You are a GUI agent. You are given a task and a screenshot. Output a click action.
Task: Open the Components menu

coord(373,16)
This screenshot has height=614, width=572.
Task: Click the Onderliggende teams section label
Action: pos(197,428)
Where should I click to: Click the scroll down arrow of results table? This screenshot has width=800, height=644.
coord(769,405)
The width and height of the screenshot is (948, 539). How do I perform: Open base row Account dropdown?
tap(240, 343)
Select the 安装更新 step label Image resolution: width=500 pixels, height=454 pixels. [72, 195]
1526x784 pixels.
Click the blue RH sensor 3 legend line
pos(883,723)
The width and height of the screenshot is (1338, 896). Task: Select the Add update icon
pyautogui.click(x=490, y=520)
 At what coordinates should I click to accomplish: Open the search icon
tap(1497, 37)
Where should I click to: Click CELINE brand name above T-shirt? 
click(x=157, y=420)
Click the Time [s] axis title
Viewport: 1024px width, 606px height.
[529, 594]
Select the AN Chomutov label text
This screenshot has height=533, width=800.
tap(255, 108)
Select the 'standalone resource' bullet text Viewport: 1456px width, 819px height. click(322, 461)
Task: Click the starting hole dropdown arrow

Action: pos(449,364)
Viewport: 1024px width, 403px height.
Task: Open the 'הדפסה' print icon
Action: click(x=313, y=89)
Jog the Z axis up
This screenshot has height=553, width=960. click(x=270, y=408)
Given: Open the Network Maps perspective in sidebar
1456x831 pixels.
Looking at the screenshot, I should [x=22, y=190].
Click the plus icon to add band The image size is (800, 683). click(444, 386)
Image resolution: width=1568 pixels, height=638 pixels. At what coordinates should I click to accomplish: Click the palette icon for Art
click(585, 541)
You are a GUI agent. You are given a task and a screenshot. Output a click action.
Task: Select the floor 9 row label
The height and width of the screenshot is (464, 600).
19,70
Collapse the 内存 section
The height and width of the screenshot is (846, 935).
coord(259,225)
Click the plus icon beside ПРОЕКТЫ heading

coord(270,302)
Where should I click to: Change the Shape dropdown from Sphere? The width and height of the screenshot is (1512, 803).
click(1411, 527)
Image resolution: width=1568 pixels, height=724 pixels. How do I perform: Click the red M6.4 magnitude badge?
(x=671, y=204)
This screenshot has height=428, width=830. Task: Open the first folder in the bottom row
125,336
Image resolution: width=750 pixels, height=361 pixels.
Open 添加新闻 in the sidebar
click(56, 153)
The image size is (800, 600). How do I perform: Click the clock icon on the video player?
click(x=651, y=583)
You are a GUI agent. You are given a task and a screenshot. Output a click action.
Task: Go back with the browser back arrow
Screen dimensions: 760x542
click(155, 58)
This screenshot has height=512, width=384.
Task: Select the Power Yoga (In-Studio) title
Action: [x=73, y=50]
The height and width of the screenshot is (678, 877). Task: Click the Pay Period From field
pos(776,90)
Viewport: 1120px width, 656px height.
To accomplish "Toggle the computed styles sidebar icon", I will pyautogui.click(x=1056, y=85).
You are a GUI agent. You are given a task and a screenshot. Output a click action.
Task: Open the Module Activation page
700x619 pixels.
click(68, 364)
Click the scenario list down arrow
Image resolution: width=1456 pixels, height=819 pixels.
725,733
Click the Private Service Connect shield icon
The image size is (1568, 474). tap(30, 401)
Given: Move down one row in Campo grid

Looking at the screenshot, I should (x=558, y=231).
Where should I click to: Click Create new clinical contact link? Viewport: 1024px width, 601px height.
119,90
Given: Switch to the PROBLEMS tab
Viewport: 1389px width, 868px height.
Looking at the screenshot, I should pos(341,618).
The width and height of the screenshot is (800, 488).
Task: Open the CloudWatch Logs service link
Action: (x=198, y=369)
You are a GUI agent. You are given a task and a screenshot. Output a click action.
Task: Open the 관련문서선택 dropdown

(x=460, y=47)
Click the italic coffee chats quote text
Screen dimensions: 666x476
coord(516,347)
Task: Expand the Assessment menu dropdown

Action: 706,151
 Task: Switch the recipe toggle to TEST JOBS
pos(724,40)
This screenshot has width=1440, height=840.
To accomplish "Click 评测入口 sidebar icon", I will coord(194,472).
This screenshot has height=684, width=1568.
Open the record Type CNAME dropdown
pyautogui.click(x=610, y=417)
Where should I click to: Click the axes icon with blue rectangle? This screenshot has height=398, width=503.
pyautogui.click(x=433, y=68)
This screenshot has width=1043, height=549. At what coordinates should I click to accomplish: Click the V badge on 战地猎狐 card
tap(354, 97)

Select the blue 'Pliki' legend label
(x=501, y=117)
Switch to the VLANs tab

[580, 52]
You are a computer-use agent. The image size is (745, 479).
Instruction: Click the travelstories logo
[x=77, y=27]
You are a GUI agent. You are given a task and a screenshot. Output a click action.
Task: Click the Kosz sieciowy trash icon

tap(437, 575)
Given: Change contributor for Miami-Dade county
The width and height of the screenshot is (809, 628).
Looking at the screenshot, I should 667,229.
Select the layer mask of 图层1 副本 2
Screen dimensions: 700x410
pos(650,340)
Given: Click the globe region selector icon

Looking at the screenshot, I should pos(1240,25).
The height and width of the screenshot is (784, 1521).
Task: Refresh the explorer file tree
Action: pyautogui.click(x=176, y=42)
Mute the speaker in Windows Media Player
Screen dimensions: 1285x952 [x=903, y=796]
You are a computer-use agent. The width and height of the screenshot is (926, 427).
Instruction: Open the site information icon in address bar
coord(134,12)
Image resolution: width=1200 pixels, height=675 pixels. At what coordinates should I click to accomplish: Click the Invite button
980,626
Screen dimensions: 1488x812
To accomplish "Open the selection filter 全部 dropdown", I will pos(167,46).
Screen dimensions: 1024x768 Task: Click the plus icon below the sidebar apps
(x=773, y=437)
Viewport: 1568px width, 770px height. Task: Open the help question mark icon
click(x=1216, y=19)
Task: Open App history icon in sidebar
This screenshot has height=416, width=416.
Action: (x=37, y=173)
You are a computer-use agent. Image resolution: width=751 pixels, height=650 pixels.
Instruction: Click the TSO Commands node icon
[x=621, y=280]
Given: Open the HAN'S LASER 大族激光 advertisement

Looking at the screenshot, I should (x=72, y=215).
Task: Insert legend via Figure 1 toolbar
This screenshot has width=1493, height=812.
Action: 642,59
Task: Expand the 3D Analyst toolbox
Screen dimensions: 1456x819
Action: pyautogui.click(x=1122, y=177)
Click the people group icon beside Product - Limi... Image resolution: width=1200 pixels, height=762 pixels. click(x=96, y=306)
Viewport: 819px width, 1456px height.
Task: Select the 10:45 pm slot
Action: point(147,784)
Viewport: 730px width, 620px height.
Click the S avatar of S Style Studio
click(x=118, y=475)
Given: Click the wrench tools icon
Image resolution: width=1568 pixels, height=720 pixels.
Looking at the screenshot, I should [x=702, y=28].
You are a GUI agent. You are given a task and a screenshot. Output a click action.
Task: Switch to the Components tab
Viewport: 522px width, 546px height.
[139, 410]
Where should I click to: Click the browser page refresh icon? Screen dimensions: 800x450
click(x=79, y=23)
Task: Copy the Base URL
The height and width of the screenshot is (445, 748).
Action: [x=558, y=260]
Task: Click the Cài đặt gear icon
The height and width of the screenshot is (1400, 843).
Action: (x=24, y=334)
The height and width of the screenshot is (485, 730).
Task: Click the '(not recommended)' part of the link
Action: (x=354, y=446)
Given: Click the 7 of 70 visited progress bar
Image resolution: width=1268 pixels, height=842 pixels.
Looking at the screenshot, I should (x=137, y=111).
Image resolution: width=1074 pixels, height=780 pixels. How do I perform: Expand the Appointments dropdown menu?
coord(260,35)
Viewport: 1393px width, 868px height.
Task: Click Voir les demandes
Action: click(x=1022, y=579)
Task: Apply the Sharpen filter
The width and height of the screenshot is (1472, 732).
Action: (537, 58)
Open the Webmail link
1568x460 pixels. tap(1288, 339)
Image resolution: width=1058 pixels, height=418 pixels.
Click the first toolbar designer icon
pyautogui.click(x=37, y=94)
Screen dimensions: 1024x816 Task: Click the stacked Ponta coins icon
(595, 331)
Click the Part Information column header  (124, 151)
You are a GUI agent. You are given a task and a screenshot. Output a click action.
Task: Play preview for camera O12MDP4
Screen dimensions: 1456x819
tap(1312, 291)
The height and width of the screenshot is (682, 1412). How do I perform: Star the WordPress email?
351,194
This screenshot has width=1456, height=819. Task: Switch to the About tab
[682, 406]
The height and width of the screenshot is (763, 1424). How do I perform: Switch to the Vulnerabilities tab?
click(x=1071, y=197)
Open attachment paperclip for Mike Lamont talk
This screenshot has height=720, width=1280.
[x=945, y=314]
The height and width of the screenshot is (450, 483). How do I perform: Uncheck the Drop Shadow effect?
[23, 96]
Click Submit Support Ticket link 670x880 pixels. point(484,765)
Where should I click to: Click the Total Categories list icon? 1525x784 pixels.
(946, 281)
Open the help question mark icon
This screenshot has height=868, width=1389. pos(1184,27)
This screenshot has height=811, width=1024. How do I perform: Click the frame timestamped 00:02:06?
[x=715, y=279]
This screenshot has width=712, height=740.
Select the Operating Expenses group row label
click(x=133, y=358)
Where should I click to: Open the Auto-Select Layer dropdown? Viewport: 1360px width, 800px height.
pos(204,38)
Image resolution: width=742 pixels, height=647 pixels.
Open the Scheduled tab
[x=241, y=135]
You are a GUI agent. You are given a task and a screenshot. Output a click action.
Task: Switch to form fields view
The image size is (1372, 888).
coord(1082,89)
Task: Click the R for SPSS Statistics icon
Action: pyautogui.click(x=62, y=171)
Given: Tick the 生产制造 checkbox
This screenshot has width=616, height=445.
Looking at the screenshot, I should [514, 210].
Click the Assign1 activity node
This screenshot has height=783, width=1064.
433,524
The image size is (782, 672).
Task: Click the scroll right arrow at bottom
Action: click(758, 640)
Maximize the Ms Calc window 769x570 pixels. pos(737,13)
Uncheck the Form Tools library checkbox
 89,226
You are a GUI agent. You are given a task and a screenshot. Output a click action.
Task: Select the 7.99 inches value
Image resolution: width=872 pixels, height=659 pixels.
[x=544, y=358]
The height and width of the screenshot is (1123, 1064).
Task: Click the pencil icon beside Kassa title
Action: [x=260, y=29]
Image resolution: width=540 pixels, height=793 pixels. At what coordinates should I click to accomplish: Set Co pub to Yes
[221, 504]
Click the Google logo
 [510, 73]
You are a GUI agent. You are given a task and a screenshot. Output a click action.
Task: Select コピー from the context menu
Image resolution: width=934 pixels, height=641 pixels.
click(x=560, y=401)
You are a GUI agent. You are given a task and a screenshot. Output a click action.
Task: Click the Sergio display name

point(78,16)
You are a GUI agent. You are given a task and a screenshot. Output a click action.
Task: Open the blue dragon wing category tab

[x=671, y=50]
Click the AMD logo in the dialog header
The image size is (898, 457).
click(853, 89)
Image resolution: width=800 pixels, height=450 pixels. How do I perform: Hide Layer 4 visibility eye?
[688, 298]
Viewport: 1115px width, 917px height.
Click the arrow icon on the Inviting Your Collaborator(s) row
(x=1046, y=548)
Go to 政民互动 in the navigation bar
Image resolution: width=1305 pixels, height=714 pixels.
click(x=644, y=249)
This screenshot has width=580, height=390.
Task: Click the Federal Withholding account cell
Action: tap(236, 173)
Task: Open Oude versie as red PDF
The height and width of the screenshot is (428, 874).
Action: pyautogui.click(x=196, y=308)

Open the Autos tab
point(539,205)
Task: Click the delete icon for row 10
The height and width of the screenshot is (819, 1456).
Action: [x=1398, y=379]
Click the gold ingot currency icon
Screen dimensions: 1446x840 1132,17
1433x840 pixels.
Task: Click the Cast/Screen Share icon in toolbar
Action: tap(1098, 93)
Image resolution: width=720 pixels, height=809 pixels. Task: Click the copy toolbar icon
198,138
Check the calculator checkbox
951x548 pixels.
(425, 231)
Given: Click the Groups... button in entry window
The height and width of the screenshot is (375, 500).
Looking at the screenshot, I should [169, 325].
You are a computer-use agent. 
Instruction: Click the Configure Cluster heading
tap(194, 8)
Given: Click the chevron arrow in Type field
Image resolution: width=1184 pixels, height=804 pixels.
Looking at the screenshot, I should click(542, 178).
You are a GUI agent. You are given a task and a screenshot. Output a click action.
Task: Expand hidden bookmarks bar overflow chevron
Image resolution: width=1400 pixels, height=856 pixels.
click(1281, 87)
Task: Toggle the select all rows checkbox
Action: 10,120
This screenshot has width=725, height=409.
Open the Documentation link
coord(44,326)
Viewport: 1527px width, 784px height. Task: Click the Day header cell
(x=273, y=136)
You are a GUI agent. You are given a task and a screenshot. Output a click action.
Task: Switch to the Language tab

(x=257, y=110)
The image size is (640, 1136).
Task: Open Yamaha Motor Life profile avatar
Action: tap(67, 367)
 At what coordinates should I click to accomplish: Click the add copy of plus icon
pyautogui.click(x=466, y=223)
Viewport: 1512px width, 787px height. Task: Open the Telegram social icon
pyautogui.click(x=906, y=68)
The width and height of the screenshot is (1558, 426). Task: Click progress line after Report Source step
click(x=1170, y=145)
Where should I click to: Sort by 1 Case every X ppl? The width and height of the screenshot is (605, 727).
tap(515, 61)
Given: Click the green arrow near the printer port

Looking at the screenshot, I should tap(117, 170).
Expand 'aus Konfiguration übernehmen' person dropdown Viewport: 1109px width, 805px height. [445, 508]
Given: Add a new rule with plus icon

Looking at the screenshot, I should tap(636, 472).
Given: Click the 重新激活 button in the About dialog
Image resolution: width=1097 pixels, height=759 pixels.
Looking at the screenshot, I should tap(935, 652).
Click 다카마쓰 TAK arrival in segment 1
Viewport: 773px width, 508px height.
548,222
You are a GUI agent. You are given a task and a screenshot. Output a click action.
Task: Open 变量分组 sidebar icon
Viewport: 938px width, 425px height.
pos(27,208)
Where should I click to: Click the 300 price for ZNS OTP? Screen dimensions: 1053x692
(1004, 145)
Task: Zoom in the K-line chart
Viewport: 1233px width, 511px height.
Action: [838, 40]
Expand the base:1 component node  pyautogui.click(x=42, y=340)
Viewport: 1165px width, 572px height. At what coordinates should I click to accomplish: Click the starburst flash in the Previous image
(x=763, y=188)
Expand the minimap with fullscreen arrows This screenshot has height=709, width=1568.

-*-

=== Your objective ===
Can you reproduce word for word the rows that begin at the line containing "Click the scenario list down arrow" and end after the line containing "Action: (x=198, y=369)", with both of those lines included?

=== Written reply ===
Click the scenario list down arrow
Image resolution: width=1456 pixels, height=819 pixels.
725,733
Click the Private Service Connect shield icon
The image size is (1568, 474). tap(30, 401)
Given: Move down one row in Campo grid

Looking at the screenshot, I should (x=558, y=231).
Where should I click to: Click Create new clinical contact link? Viewport: 1024px width, 601px height.
119,90
Given: Switch to the PROBLEMS tab
Viewport: 1389px width, 868px height.
Looking at the screenshot, I should pos(341,618).
The width and height of the screenshot is (800, 488).
Task: Open the CloudWatch Logs service link
Action: (x=198, y=369)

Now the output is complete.